Era, sin estar anunciado, el debut en San Isidro del torero de Arnedo. Al cabo de casi diez años de alternativa y más de quince en el oficio. Arrinconado durante un tiempo, casi como un torero maldito, pero vocacional. A esta corrida vino a auparse como sustituto de Serafín Marín. Se entregó con firmeza insuperable delante del macrotoro. Le encontró el aire, el sitio, la distancia y la manera. Lo acarició como si fuera de peluche el monstruo y no llegó a tenerlo en los brazos, porque para tanto no daba, pero sí en la mano, que es donde hay que tener los toros. La tal tenencia fue, como corresponde a los fastos mayores de Las Ventas, a plaza volcada y sin frenos. Coros de palmas cuando Diego le ganaba al gigante de la camada el pitón contrario al pasito paso. Cruzado y posado, sacó entonces airoso los brazos para rematar por abajo hasta donde dieron engaño y toro. Embalado el ambiente, tocó la pedrada en el ojo, que fue una soberbia estocada por el hoyo de las agujas. Una oreja y, si no levanta el puntillero al toro dos veces, puede que hasta las dos.
Dos podrían haber caído si Diego no llega a agarrotarse un poco con el primero, que fue, de los tres toros buenos de Carmen Segovia, el de mejor estilo, galope y fondo. Dócil como su hermano mayor, pero de brava condición. Noble también. Duró lo que ningún otro. Encajado Diego, pulcro y caligráfico, pero sin terminar de adivinar lo que el toro llevaba dentro. Lo sorprendió un aviso antes de cambiar siquiera de espada. La faena se había vivido con cierto jaleo, porque las dos últimas tandas, aunque tardías, fueron las mejor logradas. Y, luego, no entró la espada hasta el cuarto intento y estuvo a punto de sonar hasta un segundo aviso. Un quite por delantales al sexto de corrida, dos lances y la media de remate, de excelente aire, fue el sello final de esta tarde tan feliz. Casi redonda. Volverá Diego. Seguro.
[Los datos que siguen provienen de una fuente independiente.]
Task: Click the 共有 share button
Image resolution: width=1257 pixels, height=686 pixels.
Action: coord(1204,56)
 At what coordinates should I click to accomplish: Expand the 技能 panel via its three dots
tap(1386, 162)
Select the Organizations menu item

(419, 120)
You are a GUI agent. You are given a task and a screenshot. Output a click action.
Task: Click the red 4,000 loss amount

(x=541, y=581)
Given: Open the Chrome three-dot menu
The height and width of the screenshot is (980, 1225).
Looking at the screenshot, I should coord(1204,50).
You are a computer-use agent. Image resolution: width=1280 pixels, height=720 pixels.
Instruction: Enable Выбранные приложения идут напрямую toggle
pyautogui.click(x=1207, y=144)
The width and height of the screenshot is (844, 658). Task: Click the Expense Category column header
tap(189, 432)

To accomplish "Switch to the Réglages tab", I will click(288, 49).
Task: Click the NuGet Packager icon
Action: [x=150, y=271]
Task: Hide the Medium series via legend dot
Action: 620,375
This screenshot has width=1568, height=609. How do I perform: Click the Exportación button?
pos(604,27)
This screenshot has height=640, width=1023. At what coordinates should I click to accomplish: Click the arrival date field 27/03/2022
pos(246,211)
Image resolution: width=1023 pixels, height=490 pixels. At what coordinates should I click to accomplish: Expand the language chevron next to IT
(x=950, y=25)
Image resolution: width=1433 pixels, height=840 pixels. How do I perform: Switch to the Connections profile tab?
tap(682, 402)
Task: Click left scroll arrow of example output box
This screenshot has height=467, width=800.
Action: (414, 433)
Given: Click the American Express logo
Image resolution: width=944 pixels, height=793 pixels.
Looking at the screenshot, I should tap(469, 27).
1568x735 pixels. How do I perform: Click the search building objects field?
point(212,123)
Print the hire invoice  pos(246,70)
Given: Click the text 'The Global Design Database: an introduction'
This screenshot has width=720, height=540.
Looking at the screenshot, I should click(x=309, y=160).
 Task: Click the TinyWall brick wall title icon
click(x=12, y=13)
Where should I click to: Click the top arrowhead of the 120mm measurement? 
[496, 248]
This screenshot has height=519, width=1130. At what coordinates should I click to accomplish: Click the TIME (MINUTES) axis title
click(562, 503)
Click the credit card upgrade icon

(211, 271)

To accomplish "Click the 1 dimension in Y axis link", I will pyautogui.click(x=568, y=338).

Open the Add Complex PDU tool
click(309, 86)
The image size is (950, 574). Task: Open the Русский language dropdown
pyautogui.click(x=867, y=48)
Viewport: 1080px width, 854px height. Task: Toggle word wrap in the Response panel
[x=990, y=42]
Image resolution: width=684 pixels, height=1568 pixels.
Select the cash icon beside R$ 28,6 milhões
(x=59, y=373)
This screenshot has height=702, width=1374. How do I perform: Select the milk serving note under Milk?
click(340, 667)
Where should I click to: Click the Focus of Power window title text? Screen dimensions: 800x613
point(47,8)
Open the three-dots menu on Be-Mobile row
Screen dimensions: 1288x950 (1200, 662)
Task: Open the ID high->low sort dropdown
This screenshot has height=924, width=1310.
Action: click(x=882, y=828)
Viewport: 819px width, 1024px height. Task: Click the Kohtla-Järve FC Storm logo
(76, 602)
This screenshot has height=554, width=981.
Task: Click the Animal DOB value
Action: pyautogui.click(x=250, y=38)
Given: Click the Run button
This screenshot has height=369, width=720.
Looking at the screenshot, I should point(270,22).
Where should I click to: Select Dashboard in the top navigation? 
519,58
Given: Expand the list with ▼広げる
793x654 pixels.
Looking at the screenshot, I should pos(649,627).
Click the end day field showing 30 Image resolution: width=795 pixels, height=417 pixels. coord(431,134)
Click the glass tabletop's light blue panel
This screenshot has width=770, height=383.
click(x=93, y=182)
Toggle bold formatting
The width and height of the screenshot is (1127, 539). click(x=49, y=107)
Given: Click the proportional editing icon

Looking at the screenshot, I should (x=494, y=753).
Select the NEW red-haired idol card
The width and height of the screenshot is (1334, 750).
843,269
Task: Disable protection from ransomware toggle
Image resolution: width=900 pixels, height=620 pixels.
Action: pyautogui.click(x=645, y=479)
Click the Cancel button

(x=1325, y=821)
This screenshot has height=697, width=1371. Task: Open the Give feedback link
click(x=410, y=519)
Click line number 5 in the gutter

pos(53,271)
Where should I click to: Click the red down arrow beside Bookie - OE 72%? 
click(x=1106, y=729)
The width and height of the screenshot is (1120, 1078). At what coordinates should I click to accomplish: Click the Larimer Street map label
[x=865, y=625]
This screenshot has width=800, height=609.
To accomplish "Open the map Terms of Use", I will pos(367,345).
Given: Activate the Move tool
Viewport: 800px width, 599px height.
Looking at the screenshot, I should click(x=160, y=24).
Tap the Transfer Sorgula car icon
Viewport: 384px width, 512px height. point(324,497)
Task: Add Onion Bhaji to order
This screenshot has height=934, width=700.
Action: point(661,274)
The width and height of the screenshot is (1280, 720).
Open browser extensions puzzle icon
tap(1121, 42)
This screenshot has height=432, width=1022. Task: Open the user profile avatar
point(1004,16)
Variada, diversa abierta, seria toda, la corrida de Carmen Segovia (procedencia Torrestrella bien visible) trajo dos toros envenenados y los dos se fueron juntos al lote de Fernando Cruz. Hizo el gasto Fernando, no se escondió, se puso en zona de peligro. No estuvo la gente con él. Buena la estocada con que tiró al quinto. al revés qaue en su primer turno.
El primero de los dos toros de El Capea se enteró enseguida. No se arrugó el torero. Tampoco y menos con el sexto, que entró en el cupo de gigantes. 620 kilos. Pero descolgó y se estiró. El Capea optó por las rayas y la corta distancia, y ahí navegó con seguridad y firmeza. Sin perder los nervios. A pesar de que el mar de fondo no invitaba. Una excelente estocada. Mucha entereza.